[Records for the exercise]
BEGIN
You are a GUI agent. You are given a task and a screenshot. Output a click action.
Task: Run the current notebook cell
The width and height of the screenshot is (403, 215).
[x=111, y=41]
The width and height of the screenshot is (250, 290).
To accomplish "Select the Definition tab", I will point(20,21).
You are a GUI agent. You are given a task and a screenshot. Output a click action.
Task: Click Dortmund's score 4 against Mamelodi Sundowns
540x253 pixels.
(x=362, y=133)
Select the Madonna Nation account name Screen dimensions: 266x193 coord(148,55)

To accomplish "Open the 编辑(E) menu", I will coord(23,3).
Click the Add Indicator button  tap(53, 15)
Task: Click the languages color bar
END
BEGIN
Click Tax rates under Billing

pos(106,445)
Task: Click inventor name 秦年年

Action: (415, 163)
END
BEGIN
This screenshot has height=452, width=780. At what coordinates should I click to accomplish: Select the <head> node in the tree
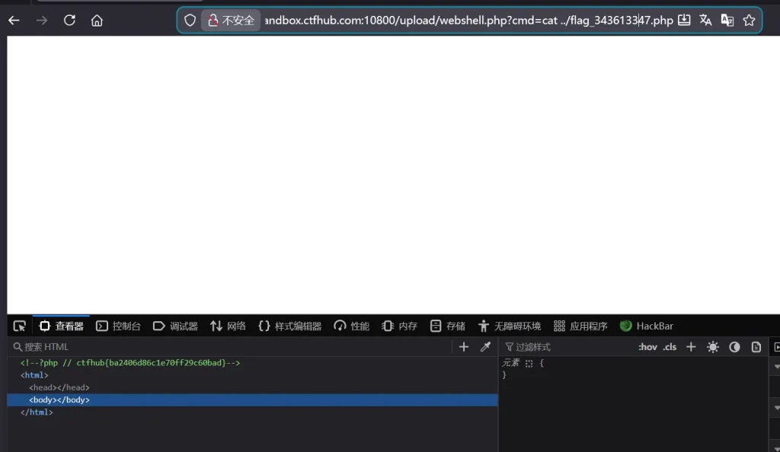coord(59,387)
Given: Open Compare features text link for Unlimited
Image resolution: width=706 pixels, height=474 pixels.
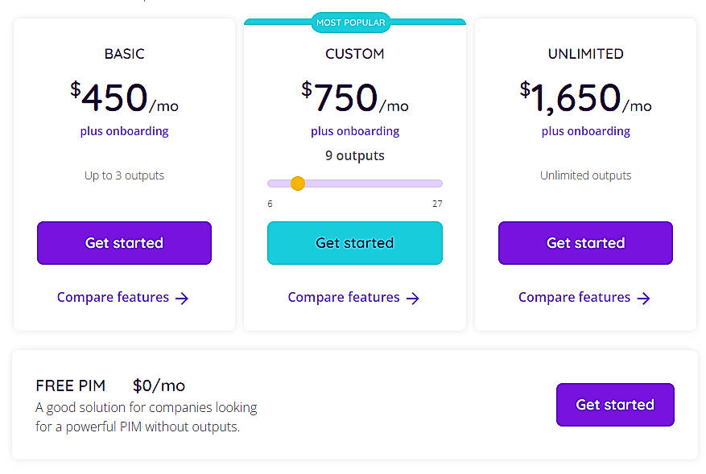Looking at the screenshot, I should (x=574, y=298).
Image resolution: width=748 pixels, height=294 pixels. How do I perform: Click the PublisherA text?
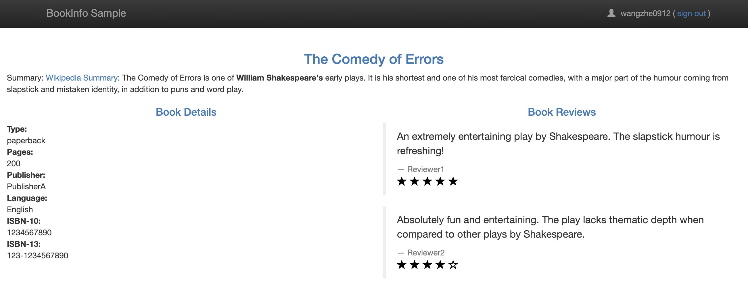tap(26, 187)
END
[About this task] What is the number of lines in the entries above that contain the string "Open"? Reply with the number and nothing more.

[Answer below] 2